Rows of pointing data
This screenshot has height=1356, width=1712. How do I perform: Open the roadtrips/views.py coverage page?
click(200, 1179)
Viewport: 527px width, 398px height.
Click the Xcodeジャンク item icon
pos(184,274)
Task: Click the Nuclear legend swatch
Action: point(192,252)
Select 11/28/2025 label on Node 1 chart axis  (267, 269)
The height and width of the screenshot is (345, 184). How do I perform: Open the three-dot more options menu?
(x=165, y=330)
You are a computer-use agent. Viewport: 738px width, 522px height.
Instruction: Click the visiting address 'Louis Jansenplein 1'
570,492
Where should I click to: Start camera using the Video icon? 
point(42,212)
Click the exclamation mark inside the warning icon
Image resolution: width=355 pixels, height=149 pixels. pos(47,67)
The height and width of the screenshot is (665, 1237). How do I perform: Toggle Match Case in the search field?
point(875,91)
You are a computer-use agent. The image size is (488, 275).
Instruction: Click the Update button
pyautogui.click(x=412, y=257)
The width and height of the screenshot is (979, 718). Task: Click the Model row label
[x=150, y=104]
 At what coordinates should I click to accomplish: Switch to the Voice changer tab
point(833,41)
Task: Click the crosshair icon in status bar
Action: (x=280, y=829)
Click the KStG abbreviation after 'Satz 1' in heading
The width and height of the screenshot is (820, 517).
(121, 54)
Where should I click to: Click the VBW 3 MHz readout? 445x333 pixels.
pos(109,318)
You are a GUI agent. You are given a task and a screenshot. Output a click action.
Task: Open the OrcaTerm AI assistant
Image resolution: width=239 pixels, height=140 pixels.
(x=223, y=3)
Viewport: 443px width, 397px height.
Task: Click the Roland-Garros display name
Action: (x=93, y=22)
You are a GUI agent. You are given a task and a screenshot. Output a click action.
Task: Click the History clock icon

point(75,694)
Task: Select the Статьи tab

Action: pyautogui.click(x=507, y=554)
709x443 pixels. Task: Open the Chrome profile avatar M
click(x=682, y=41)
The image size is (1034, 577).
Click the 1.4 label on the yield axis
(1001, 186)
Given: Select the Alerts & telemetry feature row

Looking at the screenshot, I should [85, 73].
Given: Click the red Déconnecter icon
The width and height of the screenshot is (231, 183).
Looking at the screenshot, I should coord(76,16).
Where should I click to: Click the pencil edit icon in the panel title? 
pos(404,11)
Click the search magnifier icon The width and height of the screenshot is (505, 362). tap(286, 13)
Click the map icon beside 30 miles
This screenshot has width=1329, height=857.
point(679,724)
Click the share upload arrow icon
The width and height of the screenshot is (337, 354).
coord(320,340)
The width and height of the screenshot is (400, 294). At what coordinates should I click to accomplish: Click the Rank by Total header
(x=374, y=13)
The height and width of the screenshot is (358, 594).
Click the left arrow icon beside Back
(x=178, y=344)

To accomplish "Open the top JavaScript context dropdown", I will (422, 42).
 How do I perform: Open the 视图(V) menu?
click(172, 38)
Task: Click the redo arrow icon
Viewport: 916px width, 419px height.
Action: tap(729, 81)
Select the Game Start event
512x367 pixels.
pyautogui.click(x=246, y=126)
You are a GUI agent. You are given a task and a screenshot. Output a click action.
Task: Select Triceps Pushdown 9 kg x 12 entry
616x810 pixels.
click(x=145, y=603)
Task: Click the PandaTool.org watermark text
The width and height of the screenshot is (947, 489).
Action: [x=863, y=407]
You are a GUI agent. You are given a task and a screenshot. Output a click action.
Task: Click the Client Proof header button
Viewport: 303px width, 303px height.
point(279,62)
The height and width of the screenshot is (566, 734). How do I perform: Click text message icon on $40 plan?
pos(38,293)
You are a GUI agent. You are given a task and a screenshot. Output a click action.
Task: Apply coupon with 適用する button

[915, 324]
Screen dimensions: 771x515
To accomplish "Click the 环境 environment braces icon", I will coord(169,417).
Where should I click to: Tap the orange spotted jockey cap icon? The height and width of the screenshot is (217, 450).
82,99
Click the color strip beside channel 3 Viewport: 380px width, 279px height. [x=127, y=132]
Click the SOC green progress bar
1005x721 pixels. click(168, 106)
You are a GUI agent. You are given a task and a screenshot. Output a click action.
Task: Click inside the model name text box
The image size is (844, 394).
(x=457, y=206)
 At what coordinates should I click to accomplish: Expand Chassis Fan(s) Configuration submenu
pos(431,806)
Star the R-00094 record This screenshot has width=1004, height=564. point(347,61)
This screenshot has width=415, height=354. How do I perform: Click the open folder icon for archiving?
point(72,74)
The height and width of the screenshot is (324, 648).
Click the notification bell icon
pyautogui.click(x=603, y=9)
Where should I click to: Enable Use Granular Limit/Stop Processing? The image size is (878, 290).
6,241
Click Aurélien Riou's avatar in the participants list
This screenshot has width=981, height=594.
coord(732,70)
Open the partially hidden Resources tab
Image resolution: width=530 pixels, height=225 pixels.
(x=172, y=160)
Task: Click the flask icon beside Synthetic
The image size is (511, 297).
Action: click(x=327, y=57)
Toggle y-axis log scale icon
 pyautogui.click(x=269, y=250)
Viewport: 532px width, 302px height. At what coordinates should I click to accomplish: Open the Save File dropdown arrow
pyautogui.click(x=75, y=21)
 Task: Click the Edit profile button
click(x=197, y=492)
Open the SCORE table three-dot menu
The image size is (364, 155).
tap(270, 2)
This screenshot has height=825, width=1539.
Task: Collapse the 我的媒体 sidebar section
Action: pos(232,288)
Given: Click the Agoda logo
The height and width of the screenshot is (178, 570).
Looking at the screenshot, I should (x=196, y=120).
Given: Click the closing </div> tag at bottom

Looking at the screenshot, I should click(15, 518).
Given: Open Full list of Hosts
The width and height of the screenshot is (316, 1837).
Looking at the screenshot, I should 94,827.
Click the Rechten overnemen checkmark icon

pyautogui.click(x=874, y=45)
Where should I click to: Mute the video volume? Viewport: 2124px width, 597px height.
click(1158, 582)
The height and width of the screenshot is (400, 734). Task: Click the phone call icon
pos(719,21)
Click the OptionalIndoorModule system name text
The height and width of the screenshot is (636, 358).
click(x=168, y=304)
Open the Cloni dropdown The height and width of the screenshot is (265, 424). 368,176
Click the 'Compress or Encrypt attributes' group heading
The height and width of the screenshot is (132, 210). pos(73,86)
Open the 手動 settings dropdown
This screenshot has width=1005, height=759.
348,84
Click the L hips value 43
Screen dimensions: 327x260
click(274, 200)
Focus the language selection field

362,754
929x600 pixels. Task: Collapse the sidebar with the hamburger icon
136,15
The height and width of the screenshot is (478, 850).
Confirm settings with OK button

#### Set problem
Copy out the stretch of items above, from the line containing "709x443 pixels. Task: Open" through the line containing "pos(404,11)", with every line reproduced verbatim.

#### Full output
709x443 pixels. Task: Open the Chrome profile avatar M
click(x=682, y=41)
The image size is (1034, 577).
Click the 1.4 label on the yield axis
(1001, 186)
Given: Select the Alerts & telemetry feature row

Looking at the screenshot, I should [85, 73].
Given: Click the red Déconnecter icon
The width and height of the screenshot is (231, 183).
Looking at the screenshot, I should coord(76,16).
Where should I click to: Click the pencil edit icon in the panel title? 
pos(404,11)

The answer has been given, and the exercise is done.